### Work request
Up to and including the line that holds "The image size is (985, 699).", copy every line of the records below exactly, starting at the first; leave pictures out.

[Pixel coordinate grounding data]
------

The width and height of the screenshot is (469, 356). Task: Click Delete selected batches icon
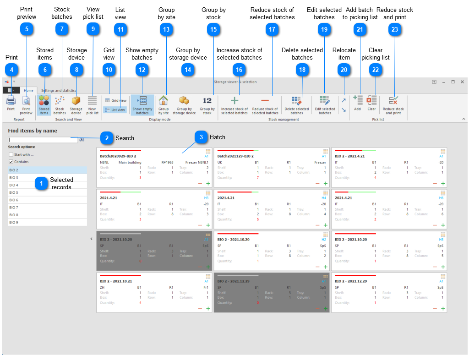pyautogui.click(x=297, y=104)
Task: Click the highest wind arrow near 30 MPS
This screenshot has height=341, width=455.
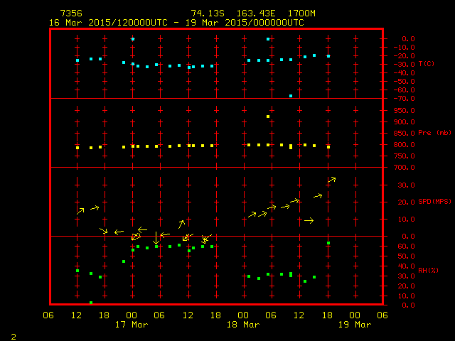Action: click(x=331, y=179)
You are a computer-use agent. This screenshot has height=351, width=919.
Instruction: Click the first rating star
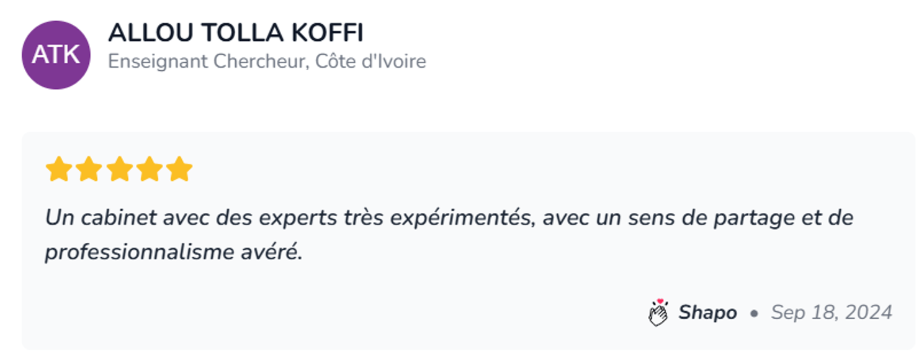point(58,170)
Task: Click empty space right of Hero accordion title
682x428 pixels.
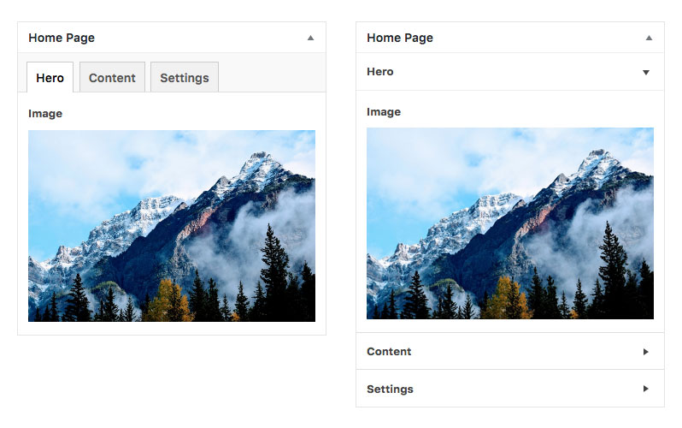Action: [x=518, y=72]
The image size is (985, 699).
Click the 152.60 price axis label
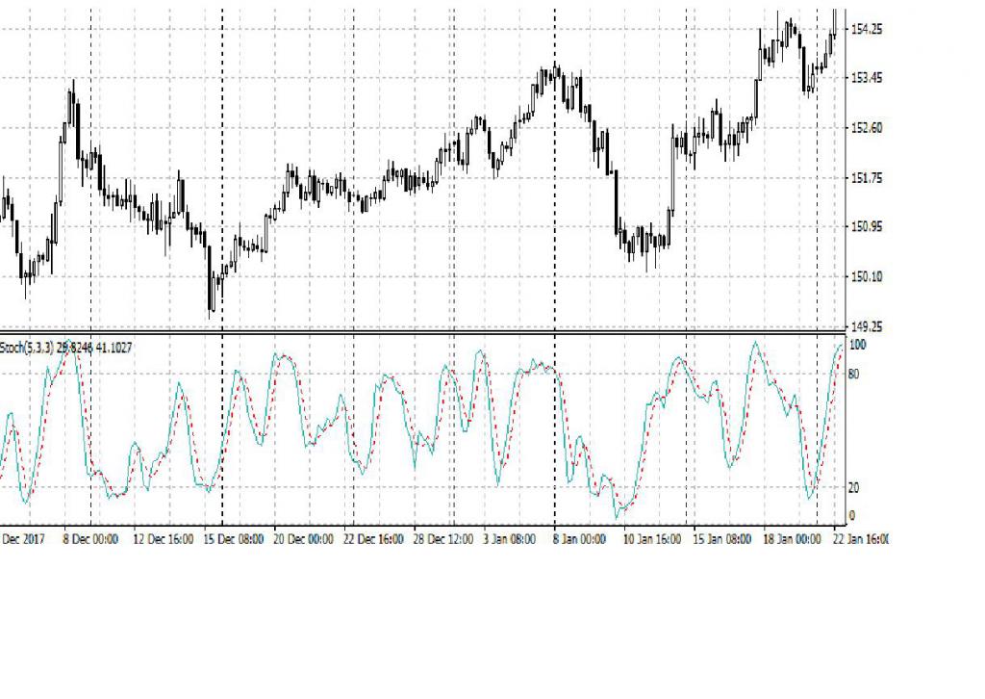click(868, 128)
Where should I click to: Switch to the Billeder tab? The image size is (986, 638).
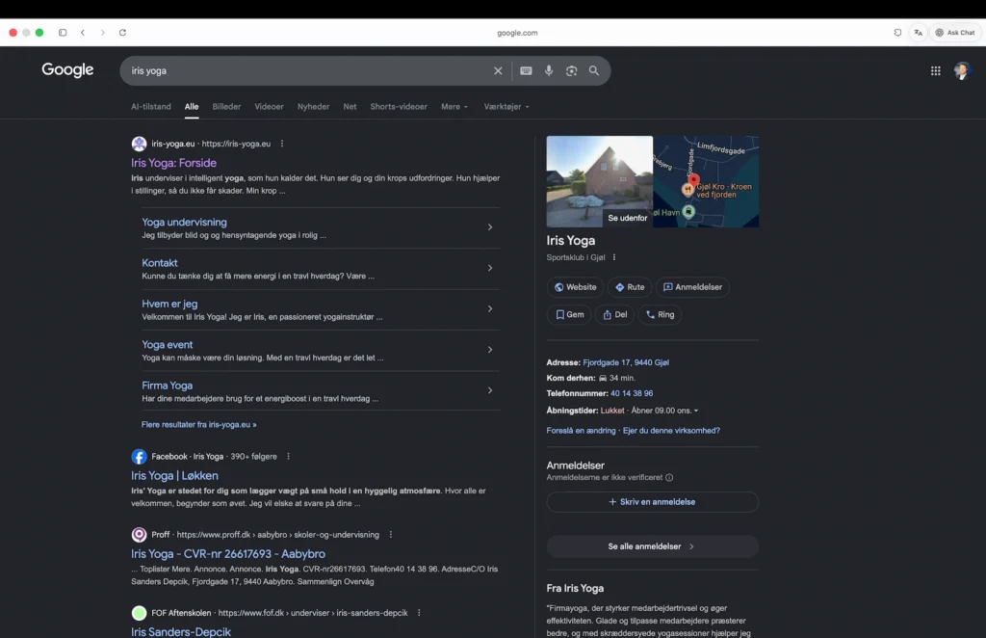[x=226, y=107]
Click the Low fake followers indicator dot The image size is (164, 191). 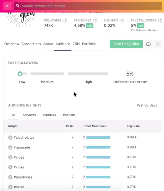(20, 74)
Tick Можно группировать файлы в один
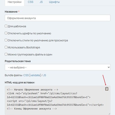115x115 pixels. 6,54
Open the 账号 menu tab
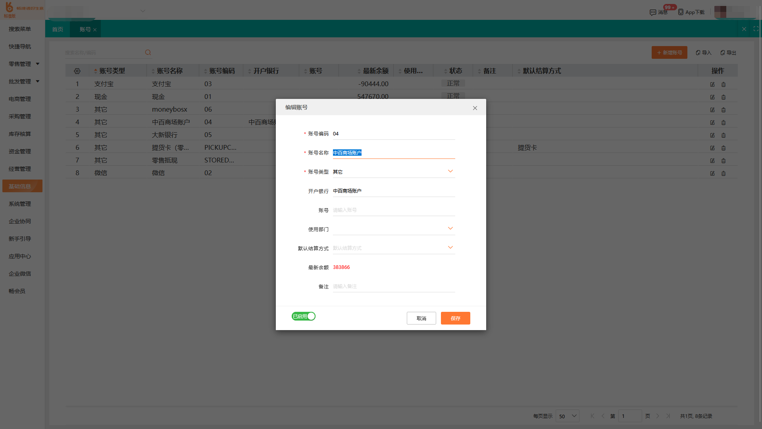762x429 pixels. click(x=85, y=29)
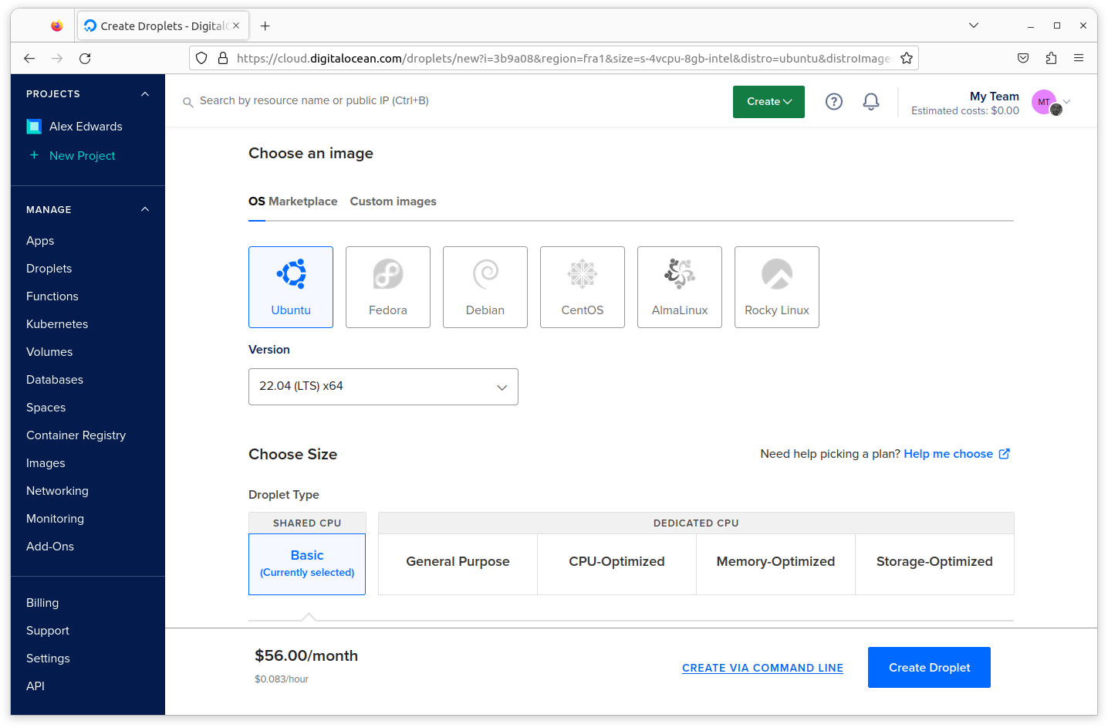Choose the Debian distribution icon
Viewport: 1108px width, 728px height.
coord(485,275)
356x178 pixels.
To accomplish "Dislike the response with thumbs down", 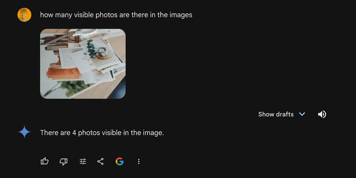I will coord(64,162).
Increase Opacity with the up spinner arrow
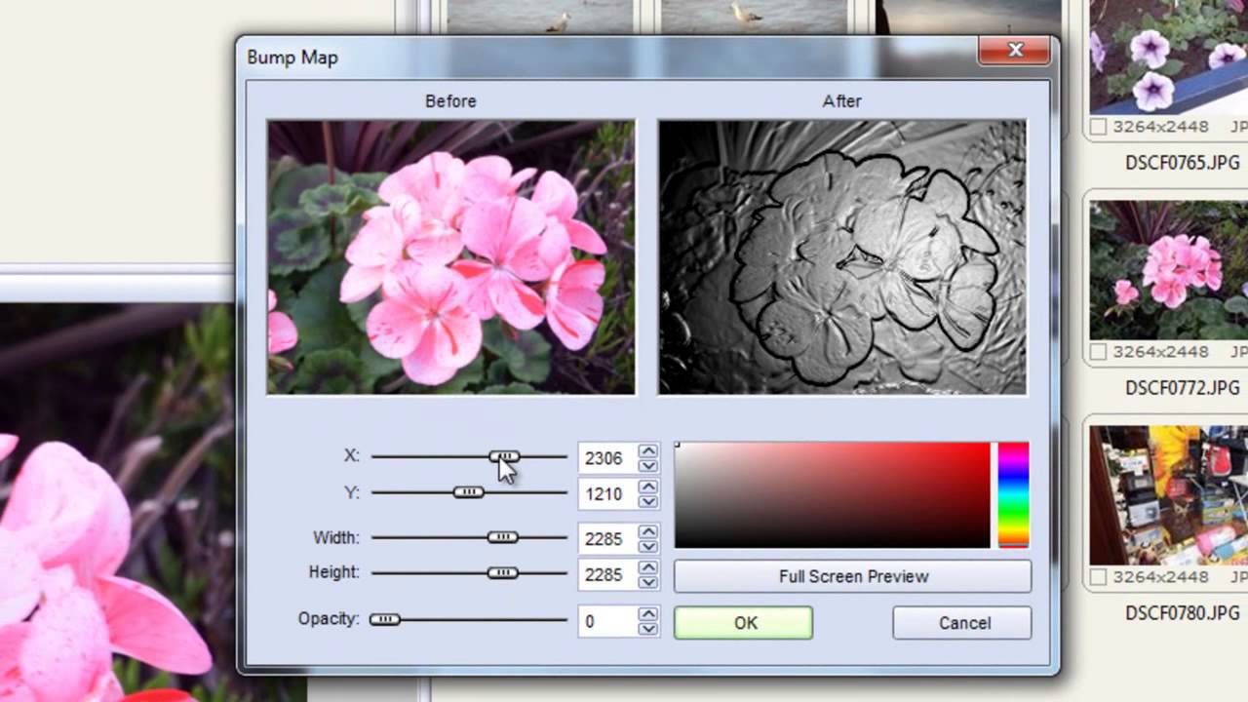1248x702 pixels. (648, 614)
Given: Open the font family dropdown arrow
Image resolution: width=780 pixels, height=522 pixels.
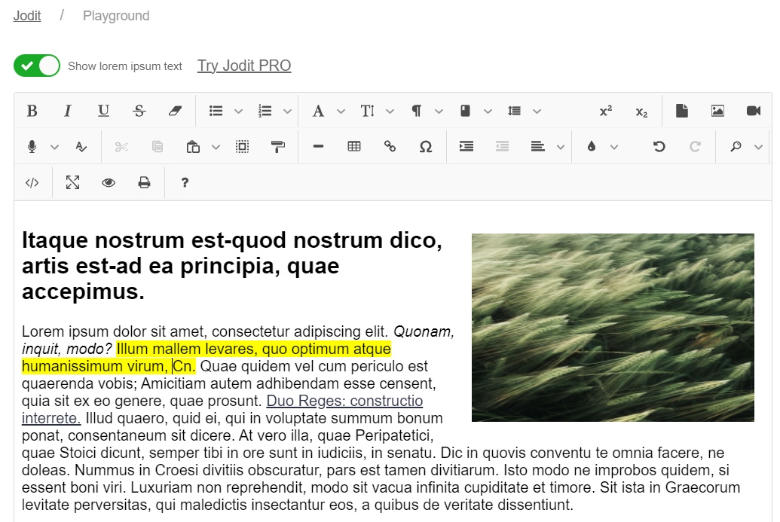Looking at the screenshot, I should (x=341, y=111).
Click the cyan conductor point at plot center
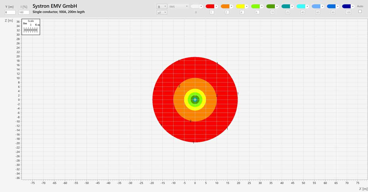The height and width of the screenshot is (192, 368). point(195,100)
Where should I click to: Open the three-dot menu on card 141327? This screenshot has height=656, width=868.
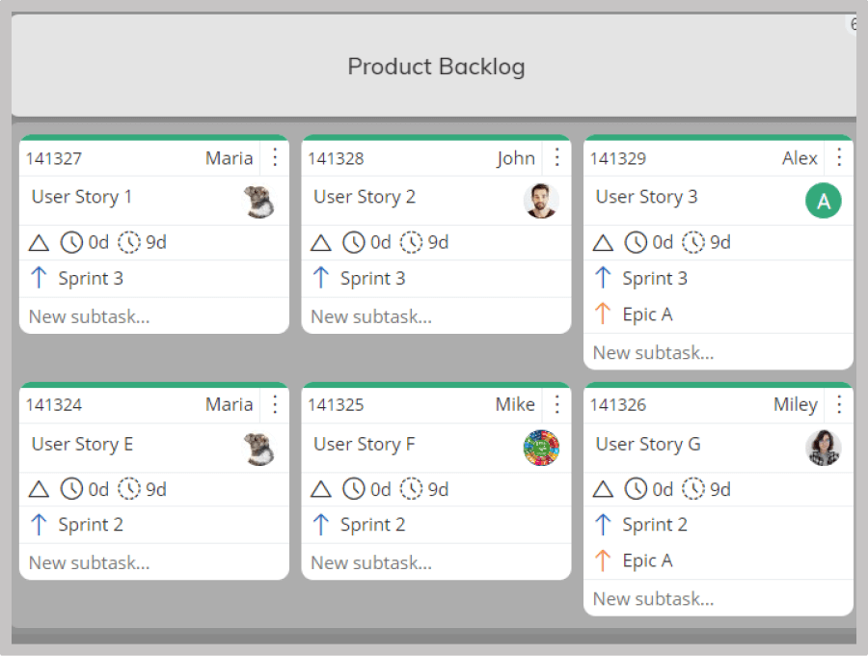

------

### Task output
The width and height of the screenshot is (469, 356). Task: Click Delete selected batches icon
pyautogui.click(x=297, y=104)
Task: Click the highest wind arrow near 30 MPS
This screenshot has height=341, width=455.
Action: click(x=331, y=179)
You are a computer-use agent. This screenshot has height=351, width=919.
Instruction: Click the first rating star
point(58,170)
Task: Click empty space right of Hero accordion title
682x428 pixels.
Action: [x=518, y=72]
The image size is (985, 699).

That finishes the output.